# What this task involves
Nothing is to be left out; print all the entries exactly.

** Material for this exercise follows **

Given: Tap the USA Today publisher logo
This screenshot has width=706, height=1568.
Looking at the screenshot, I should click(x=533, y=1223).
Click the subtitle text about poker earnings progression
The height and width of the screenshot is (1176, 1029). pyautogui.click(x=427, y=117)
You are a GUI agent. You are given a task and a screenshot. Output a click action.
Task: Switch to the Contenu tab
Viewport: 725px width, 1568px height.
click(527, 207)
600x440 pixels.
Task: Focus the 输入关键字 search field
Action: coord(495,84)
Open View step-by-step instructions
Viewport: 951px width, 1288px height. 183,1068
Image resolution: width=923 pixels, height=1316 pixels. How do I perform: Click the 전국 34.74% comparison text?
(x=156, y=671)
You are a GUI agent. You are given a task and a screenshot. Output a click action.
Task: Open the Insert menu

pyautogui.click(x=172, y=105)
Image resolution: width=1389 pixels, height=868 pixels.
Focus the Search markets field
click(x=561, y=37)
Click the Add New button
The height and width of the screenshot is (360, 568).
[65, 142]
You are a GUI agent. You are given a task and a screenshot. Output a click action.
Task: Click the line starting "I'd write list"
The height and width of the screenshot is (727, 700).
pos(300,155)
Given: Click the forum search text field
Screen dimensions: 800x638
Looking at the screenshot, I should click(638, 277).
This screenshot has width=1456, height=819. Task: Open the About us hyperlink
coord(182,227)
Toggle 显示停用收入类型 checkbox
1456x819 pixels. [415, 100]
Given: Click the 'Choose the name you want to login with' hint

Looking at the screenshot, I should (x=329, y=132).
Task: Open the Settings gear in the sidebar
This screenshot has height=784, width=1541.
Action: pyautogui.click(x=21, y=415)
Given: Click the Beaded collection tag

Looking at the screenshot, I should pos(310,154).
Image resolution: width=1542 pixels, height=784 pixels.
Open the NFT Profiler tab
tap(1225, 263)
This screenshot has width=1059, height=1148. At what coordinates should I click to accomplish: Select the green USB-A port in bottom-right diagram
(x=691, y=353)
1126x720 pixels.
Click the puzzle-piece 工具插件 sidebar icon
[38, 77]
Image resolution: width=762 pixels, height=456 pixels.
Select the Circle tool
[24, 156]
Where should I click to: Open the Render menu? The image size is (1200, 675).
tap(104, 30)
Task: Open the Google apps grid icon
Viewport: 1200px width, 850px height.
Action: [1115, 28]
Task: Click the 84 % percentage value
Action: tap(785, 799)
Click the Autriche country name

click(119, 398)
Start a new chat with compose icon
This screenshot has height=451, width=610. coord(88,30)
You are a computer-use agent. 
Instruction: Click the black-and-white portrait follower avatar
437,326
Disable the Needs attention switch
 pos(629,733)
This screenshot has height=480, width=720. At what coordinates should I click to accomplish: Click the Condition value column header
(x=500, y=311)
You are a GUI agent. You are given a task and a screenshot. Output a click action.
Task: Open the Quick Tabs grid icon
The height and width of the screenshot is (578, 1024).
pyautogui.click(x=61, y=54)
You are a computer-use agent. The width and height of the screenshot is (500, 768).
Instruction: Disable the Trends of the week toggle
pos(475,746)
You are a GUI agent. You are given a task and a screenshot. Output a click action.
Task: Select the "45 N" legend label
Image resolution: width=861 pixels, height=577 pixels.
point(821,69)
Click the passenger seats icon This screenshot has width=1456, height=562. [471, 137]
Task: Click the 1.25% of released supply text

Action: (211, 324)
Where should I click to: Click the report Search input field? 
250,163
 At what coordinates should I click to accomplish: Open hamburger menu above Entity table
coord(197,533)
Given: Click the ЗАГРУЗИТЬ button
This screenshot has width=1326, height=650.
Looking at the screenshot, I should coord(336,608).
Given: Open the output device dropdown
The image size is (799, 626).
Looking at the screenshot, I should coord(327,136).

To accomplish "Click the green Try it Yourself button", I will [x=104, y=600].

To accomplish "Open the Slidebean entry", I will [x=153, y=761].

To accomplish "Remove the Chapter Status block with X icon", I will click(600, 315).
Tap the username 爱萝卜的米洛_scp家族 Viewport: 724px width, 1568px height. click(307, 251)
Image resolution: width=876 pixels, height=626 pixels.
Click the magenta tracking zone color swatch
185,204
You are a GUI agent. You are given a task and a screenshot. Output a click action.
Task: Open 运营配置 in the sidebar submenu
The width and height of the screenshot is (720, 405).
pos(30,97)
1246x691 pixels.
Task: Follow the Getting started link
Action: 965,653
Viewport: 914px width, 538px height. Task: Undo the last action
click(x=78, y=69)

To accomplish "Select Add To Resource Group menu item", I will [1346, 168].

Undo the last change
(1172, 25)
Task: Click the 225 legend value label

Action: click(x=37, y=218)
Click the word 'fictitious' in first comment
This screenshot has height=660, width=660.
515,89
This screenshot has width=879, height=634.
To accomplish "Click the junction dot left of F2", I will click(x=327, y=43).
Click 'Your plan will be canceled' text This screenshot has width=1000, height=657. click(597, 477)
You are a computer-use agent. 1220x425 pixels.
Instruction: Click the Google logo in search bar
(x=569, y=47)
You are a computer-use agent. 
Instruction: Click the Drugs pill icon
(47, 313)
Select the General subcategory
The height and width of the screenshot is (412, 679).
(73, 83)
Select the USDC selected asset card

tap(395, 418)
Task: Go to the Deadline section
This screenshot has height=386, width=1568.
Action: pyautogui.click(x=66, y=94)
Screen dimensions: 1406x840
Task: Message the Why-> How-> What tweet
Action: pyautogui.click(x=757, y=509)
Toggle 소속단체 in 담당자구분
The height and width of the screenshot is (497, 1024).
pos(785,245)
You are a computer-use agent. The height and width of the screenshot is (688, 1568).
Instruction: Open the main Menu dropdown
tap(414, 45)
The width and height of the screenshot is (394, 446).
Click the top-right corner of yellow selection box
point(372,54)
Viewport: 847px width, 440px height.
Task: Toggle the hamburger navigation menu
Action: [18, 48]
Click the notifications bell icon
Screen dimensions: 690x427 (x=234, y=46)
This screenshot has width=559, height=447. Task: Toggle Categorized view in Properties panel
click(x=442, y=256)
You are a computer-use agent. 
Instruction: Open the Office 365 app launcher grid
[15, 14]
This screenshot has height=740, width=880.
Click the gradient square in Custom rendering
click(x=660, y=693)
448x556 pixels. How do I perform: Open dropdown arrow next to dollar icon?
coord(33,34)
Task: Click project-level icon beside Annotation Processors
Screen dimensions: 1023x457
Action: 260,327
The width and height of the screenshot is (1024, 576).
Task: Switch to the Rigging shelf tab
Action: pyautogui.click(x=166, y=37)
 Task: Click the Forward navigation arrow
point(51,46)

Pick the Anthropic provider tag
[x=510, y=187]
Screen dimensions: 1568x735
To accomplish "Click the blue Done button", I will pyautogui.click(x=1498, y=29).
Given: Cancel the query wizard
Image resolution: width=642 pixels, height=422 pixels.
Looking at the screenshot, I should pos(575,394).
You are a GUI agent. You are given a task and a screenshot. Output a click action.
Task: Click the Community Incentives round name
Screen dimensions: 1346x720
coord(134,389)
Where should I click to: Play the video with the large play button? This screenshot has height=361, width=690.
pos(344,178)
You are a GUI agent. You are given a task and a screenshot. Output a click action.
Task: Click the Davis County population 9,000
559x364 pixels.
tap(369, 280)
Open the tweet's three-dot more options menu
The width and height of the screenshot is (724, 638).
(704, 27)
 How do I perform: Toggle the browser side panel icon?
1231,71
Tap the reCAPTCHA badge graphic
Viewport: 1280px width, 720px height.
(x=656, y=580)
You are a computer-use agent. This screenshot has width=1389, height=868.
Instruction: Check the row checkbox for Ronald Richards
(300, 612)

** End of Material for this exercise **

# Answer below
Given: Tap the USA Today publisher logo
This screenshot has width=706, height=1568.
Looking at the screenshot, I should click(x=533, y=1223).
Click the subtitle text about poker earnings progression
The height and width of the screenshot is (1176, 1029). pyautogui.click(x=427, y=117)
You are a GUI agent. You are given a task and a screenshot. Output a click action.
Task: Switch to the Contenu tab
Viewport: 725px width, 1568px height.
click(527, 207)
600x440 pixels.
Task: Focus the 输入关键字 search field
Action: coord(495,84)
Open View step-by-step instructions
Viewport: 951px width, 1288px height. 183,1068
Image resolution: width=923 pixels, height=1316 pixels. How do I perform: Click the 전국 34.74% comparison text?
(x=156, y=671)
You are a GUI agent. You are given a task and a screenshot. Output a click action.
Task: Open the Insert menu

pyautogui.click(x=172, y=105)
Image resolution: width=1389 pixels, height=868 pixels.
Focus the Search markets field
click(x=561, y=37)
Click the Add New button
The height and width of the screenshot is (360, 568).
[65, 142]
You are a GUI agent. You are given a task and a screenshot. Output a click action.
Task: Click the line starting "I'd write list"
The height and width of the screenshot is (727, 700).
pos(300,155)
Given: Click the forum search text field
Screen dimensions: 800x638
Looking at the screenshot, I should click(638, 277).
This screenshot has width=1456, height=819. Task: Open the About us hyperlink
coord(182,227)
Toggle 显示停用收入类型 checkbox
1456x819 pixels. [415, 100]
Given: Click the 'Choose the name you want to login with' hint

Looking at the screenshot, I should (x=329, y=132).
Task: Open the Settings gear in the sidebar
This screenshot has height=784, width=1541.
Action: pyautogui.click(x=21, y=415)
Given: Click the Beaded collection tag

Looking at the screenshot, I should pos(310,154).
Image resolution: width=1542 pixels, height=784 pixels.
Open the NFT Profiler tab
tap(1225, 263)
This screenshot has width=1059, height=1148. At what coordinates should I click to accomplish: Select the green USB-A port in bottom-right diagram
(x=691, y=353)
1126x720 pixels.
Click the puzzle-piece 工具插件 sidebar icon
[38, 77]
Image resolution: width=762 pixels, height=456 pixels.
Select the Circle tool
[24, 156]
Where should I click to: Open the Render menu? The image size is (1200, 675).
tap(104, 30)
Task: Open the Google apps grid icon
Viewport: 1200px width, 850px height.
Action: [1115, 28]
Task: Click the 84 % percentage value
Action: tap(785, 799)
Click the Autriche country name

click(119, 398)
Start a new chat with compose icon
This screenshot has height=451, width=610. coord(88,30)
You are a computer-use agent. 
Instruction: Click the black-and-white portrait follower avatar
437,326
Disable the Needs attention switch
 pos(629,733)
This screenshot has height=480, width=720. At what coordinates should I click to accomplish: Click the Condition value column header
(x=500, y=311)
You are a GUI agent. You are given a task and a screenshot. Output a click action.
Task: Open the Quick Tabs grid icon
The height and width of the screenshot is (578, 1024).
pyautogui.click(x=61, y=54)
You are a computer-use agent. The width and height of the screenshot is (500, 768).
Instruction: Disable the Trends of the week toggle
pos(475,746)
You are a GUI agent. You are given a task and a screenshot. Output a click action.
Task: Select the "45 N" legend label
Image resolution: width=861 pixels, height=577 pixels.
point(821,69)
Click the passenger seats icon This screenshot has width=1456, height=562. [471, 137]
Task: Click the 1.25% of released supply text

Action: (211, 324)
Where should I click to: Click the report Search input field? 
250,163
 At what coordinates should I click to accomplish: Open hamburger menu above Entity table
coord(197,533)
Given: Click the ЗАГРУЗИТЬ button
This screenshot has width=1326, height=650.
Looking at the screenshot, I should coord(336,608).
Given: Open the output device dropdown
The image size is (799, 626).
Looking at the screenshot, I should coord(327,136).

To accomplish "Click the green Try it Yourself button", I will [x=104, y=600].

To accomplish "Open the Slidebean entry", I will [x=153, y=761].

To accomplish "Remove the Chapter Status block with X icon", I will click(600, 315).
Tap the username 爱萝卜的米洛_scp家族 Viewport: 724px width, 1568px height. click(307, 251)
Image resolution: width=876 pixels, height=626 pixels.
Click the magenta tracking zone color swatch
185,204
You are a GUI agent. You are given a task and a screenshot. Output a click action.
Task: Open 运营配置 in the sidebar submenu
The width and height of the screenshot is (720, 405).
pos(30,97)
1246x691 pixels.
Task: Follow the Getting started link
Action: 965,653
Viewport: 914px width, 538px height. Task: Undo the last action
click(x=78, y=69)

To accomplish "Select Add To Resource Group menu item", I will [1346, 168].

Undo the last change
(1172, 25)
Task: Click the 225 legend value label

Action: click(x=37, y=218)
Click the word 'fictitious' in first comment
This screenshot has height=660, width=660.
515,89
This screenshot has width=879, height=634.
To accomplish "Click the junction dot left of F2", I will click(x=327, y=43).
Click 'Your plan will be canceled' text This screenshot has width=1000, height=657. click(597, 477)
You are a computer-use agent. 1220x425 pixels.
Instruction: Click the Google logo in search bar
(x=569, y=47)
You are a computer-use agent. 
Instruction: Click the Drugs pill icon
(47, 313)
Select the General subcategory
The height and width of the screenshot is (412, 679).
(73, 83)
Select the USDC selected asset card

tap(395, 418)
Task: Go to the Deadline section
This screenshot has height=386, width=1568.
Action: pyautogui.click(x=66, y=94)
Screen dimensions: 1406x840
Task: Message the Why-> How-> What tweet
Action: pyautogui.click(x=757, y=509)
Toggle 소속단체 in 담당자구분
The height and width of the screenshot is (497, 1024).
pos(785,245)
You are a computer-use agent. The height and width of the screenshot is (688, 1568).
Instruction: Open the main Menu dropdown
tap(414, 45)
The width and height of the screenshot is (394, 446).
Click the top-right corner of yellow selection box
point(372,54)
Viewport: 847px width, 440px height.
Task: Toggle the hamburger navigation menu
Action: [18, 48]
Click the notifications bell icon
Screen dimensions: 690x427 (x=234, y=46)
This screenshot has width=559, height=447. Task: Toggle Categorized view in Properties panel
click(x=442, y=256)
You are a computer-use agent. 
Instruction: Open the Office 365 app launcher grid
[15, 14]
This screenshot has height=740, width=880.
Click the gradient square in Custom rendering
click(x=660, y=693)
448x556 pixels. How do I perform: Open dropdown arrow next to dollar icon?
coord(33,34)
Task: Click project-level icon beside Annotation Processors
Screen dimensions: 1023x457
Action: 260,327
The width and height of the screenshot is (1024, 576).
Task: Switch to the Rigging shelf tab
Action: pyautogui.click(x=166, y=37)
 Task: Click the Forward navigation arrow
point(51,46)

Pick the Anthropic provider tag
[x=510, y=187]
Screen dimensions: 1568x735
To accomplish "Click the blue Done button", I will pyautogui.click(x=1498, y=29).
Given: Cancel the query wizard
Image resolution: width=642 pixels, height=422 pixels.
Looking at the screenshot, I should pos(575,394).
You are a GUI agent. You are given a task and a screenshot. Output a click action.
Task: Click the Community Incentives round name
Screen dimensions: 1346x720
coord(134,389)
Where should I click to: Play the video with the large play button? This screenshot has height=361, width=690.
pos(344,178)
You are a GUI agent. You are given a task and a screenshot. Output a click action.
Task: Click the Davis County population 9,000
559x364 pixels.
tap(369, 280)
Open the tweet's three-dot more options menu
The width and height of the screenshot is (724, 638).
(704, 27)
 How do I perform: Toggle the browser side panel icon?
1231,71
Tap the reCAPTCHA badge graphic
Viewport: 1280px width, 720px height.
(x=656, y=580)
You are a computer-use agent. This screenshot has width=1389, height=868.
Instruction: Check the row checkbox for Ronald Richards
(300, 612)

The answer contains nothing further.